KMeans Method
The kmeans()
method performs k-means clustering on the collection, grouping items into k
clusters based on their numeric properties. This method is particularly useful for identifying patterns and grouping similar items in datasets.
Basic Syntax
typescript
kmeans({
k: number,
maxIterations?: number,
distanceMetric?: 'euclidean' | 'manhattan'
}): KMeansResult<T>
Parameters
k
: Number of clusters to createmaxIterations
: Maximum number of iterations (default: 100)distanceMetric
: Distance calculation method ('euclidean' or 'manhattan', default: 'euclidean')
Examples
Basic Usage
typescript
import { collect } from 'ts-collect'
const points = collect([
{ x: 1, y: 2 },
{ x: 2, y: 3 },
{ x: 10, y: 12 },
{ x: 11, y: 13 },
{ x: -1, y: -2 }
])
const clusters = points.kmeans({ k: 2 })
// Access cluster assignments
console.log(clusters.pluck('cluster').values())
// [0, 0, 1, 1, 0]
// Access original data with cluster assignments
console.log(clusters.all())
// [
// { cluster: 0, data: { x: 1, y: 2 } },
// { cluster: 0, data: { x: 2, y: 3 } },
// { cluster: 1, data: { x: 10, y: 12 } },
// { cluster: 1, data: { x: 11, y: 13 } },
// { cluster: 0, data: { x: -1, y: -2 } }
// ]
Working with Complex Objects
typescript
interface CustomerBehavior {
customerId: string
purchaseFrequency: number
averageOrderValue: number
totalSpent: number
returnsRate: number
}
const customers = collect<CustomerBehavior>([
{
customerId: 'C1',
purchaseFrequency: 5,
averageOrderValue: 100,
totalSpent: 500,
returnsRate: 0.1
},
// ... more customers
])
const segments = customers.kmeans({
k: 3,
maxIterations: 150,
distanceMetric: 'euclidean'
})
Real-world Example: E-commerce Customer Segmentation
typescript
interface Customer {
id: string
totalOrders: number
averageOrderValue: number
lastPurchaseDays: number
returnsPercentage: number
totalSpent: number
}
class CustomerSegmentation {
private customers: Collection<Customer>
constructor(customers: Customer[]) {
this.customers = collect(customers)
}
identifySegments(): Map<number, string> {
const clusters = this.customers.kmeans({ k: 4 })
// Analyze each cluster
const segmentMap = new Map<number, string>()

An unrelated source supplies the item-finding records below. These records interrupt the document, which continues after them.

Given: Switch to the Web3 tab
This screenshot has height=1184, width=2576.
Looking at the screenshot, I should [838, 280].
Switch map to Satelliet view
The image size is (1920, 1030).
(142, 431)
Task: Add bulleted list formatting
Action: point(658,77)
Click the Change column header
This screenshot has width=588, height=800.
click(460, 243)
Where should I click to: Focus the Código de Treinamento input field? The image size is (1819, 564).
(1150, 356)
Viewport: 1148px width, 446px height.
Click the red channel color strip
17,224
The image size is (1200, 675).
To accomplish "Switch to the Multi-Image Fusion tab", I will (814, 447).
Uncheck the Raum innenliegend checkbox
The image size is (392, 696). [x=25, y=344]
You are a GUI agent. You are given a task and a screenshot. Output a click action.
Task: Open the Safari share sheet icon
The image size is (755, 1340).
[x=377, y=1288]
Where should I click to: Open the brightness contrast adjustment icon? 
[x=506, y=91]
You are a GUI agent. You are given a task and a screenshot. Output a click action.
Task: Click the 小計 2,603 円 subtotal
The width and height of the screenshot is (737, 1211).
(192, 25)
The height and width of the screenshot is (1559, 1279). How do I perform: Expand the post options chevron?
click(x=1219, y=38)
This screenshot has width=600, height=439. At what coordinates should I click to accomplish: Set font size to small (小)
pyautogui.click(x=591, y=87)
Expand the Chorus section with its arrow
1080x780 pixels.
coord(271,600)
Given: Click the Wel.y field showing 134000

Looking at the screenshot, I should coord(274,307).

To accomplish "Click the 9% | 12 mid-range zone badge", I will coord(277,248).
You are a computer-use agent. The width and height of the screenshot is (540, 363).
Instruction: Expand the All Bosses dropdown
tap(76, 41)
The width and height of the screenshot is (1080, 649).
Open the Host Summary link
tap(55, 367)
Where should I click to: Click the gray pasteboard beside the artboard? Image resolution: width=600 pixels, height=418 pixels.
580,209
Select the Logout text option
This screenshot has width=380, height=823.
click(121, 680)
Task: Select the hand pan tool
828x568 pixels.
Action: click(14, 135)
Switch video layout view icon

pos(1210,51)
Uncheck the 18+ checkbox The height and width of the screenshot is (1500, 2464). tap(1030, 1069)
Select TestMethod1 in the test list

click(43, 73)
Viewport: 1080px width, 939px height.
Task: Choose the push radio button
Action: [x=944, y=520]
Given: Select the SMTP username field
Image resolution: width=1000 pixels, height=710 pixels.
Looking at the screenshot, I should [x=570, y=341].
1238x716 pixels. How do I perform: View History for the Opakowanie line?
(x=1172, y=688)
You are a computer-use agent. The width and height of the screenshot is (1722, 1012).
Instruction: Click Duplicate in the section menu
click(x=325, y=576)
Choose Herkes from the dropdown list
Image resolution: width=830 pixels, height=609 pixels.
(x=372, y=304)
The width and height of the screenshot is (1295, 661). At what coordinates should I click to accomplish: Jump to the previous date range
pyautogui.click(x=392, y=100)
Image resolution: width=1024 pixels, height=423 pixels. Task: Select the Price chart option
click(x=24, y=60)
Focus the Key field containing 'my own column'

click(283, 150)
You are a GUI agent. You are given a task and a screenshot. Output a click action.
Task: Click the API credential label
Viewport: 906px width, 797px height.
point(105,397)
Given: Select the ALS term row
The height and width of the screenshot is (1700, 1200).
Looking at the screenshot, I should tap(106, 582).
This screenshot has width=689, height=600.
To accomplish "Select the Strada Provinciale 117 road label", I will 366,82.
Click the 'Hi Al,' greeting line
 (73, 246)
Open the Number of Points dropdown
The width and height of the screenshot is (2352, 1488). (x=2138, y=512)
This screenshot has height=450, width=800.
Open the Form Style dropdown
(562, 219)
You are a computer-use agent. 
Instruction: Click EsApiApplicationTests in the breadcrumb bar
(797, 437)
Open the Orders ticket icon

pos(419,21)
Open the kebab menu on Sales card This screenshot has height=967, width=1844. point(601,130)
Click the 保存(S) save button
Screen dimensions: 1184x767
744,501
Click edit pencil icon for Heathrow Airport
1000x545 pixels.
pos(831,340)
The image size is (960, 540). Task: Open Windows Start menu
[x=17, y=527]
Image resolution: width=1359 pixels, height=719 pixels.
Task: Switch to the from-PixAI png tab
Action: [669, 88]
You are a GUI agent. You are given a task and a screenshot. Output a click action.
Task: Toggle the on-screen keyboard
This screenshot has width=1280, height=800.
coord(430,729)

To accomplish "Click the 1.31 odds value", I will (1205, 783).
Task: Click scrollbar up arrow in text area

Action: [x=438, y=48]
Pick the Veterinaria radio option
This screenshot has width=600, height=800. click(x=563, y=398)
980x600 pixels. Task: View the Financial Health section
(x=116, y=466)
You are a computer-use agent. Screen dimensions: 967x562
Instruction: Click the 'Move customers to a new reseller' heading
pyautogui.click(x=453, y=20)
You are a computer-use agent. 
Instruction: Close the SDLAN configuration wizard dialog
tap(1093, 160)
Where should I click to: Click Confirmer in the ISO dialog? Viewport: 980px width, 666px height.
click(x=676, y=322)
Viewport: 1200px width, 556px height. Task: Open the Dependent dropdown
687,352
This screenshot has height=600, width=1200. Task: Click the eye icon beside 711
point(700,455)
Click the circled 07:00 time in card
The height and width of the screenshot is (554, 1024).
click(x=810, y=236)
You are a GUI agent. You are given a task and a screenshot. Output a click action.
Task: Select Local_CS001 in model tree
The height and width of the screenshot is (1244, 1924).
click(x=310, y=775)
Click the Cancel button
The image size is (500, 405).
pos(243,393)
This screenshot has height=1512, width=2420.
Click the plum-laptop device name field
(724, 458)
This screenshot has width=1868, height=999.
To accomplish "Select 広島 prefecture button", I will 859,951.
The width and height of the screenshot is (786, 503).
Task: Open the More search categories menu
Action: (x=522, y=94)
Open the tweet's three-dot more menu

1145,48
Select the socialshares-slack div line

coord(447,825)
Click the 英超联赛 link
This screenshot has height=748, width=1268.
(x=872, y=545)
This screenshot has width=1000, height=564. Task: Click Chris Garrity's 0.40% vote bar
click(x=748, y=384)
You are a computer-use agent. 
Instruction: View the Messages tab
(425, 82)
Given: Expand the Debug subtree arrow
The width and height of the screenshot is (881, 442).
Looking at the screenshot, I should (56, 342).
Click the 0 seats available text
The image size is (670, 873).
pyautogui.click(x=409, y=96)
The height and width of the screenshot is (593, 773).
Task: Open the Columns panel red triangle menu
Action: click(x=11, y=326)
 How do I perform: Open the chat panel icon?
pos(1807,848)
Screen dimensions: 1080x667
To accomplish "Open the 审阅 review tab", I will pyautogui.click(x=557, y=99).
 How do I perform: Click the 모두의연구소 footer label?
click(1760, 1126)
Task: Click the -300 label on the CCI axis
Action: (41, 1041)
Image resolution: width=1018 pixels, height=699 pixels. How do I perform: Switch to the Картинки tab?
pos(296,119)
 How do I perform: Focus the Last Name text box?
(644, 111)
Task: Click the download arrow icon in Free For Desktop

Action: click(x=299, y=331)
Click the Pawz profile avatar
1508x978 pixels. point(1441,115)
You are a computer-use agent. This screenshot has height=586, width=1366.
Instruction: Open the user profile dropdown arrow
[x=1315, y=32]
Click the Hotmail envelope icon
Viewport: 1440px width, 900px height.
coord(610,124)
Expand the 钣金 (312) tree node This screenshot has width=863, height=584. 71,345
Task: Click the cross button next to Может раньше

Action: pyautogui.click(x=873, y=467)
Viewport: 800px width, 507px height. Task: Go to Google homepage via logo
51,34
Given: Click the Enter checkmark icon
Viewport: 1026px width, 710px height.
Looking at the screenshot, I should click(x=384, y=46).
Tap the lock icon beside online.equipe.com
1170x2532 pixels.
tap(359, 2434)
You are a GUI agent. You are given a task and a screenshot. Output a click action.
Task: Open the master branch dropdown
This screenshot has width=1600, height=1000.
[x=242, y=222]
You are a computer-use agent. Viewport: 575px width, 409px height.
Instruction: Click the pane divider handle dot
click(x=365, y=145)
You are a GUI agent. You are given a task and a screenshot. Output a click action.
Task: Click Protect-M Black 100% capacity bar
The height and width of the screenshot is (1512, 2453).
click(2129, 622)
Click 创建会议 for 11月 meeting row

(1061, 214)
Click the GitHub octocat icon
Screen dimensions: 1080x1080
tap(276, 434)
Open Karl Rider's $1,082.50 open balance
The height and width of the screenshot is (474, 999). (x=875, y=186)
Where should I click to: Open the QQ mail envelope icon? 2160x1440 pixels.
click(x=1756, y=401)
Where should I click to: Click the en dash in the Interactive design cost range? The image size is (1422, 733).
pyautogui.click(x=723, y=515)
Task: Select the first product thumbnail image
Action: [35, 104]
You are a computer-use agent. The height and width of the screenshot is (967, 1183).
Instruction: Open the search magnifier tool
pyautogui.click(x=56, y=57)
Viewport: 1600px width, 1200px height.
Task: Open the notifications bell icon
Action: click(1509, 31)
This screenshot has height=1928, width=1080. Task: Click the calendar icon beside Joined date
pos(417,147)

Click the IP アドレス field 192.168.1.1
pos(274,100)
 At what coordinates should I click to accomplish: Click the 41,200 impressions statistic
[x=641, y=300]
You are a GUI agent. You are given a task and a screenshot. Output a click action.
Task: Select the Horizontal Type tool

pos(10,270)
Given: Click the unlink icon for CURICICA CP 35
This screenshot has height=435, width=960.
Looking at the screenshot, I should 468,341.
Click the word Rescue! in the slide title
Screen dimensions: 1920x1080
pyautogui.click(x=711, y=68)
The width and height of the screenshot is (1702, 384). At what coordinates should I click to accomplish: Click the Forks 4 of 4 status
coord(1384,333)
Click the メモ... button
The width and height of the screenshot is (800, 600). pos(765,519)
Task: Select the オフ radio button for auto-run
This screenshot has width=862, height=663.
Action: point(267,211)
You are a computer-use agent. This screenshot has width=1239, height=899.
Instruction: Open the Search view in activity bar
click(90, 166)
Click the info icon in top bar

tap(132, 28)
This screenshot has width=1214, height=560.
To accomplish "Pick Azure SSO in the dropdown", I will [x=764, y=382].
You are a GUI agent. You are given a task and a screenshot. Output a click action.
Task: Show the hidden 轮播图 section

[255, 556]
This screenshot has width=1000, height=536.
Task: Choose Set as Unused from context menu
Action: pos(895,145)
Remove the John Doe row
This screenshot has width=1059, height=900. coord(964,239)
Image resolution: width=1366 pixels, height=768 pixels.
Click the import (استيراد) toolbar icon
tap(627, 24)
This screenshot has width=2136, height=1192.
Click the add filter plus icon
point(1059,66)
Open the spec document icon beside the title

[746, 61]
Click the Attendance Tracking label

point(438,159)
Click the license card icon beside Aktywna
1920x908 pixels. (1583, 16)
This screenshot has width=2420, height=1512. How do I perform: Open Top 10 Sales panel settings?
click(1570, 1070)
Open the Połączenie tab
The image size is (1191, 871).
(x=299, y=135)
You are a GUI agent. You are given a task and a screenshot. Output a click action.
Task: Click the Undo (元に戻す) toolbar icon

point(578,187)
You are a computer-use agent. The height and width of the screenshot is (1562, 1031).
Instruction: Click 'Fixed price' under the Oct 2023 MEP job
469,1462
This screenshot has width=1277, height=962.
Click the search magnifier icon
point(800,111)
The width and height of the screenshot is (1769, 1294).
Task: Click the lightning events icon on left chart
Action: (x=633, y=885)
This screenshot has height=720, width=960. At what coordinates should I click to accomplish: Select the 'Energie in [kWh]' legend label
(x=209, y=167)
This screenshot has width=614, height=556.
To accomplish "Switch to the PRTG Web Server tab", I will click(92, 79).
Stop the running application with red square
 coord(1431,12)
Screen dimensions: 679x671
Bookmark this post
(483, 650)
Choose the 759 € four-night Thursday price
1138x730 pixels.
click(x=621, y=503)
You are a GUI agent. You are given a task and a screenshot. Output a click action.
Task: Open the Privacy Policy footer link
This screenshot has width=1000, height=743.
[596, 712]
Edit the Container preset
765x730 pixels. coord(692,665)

clusters.groupBy('cluster').forEach((group, clusterId) => {
const avgValue = group.pluck('data').avg('averageOrderValue')
const avgFrequency = group.pluck('data').avg('totalOrders')
// Classify segments based on characteristics
if (avgValue > 200 && avgFrequency > 10) {
segmentMap.set(Number(clusterId), 'VIP')
} else if (avgValue > 150) {
segmentMap.set(Number(clusterId), 'High Value')
} else if (avgFrequency > 5) {
segmentMap.set(Number(clusterId), 'Frequent Buyers')
} else {
segmentMap.set(Number(clusterId), 'Standard')
}
})
return segmentMap
}
getCustomerSegment(customerId: string): string {
const clusters = this.customers.kmeans({ k: 4 })
const customerCluster = clusters
.where('data.id', customerId)
.pluck('cluster')
.first()
const segmentMap = this.identifySegments()
return segmentMap.get(customerCluster || 0) || 'Unknown'
}
}
Type Safety
typescript
interface Point2D {
x: number
y: number
}
const points = collect<Point2D>([
{ x: 1, y: 2 },
{ x: 10, y: 12 }
])
// Type-safe clustering
const clusters = points.kmeans({ k: 2 })
// TypeScript enforces type safety for cluster results
const clusterNumbers = clusters.pluck('cluster')
const originalData = clusters.pluck('data')
// Access specific cluster
const cluster0 = clusters
.where('cluster', 0)
.pluck('data')
.all()
Return Value (KMeansResult<T>)
- Returns a specialized collection containing:
cluster
: The assigned cluster number (0 to k-1)data
: The original item data
- Provides additional methods through
pluck
:pluck('cluster')
: Returns cluster assignmentspluck('data')
: Returns original data points
- Maintains type safety with TypeScript
- Can be grouped, filtered, and manipulated like regular collections
Common Use Cases
1. Customer Segmentation
- Identifying customer groups based on behavior
- Creating targeted marketing segments
- Analyzing spending patterns
- Personalizing customer experience
2. Product Categorization
- Grouping similar products
- Identifying product categories
- Organizing inventory
- Creating recommendation clusters
3. Inventory Management
- Identifying stock patterns
- Grouping items by demand
- Optimizing storage locations
- Analyzing product movement
4. Price Optimization
- Grouping products by price ranges
- Identifying pricing segments
- Analyzing price-performance clusters
- Optimizing pricing strategies
5. Behavioral Analysis
- Identifying usage patterns
- Grouping user behaviors
- Analyzing interaction clusters
- Detecting usage segments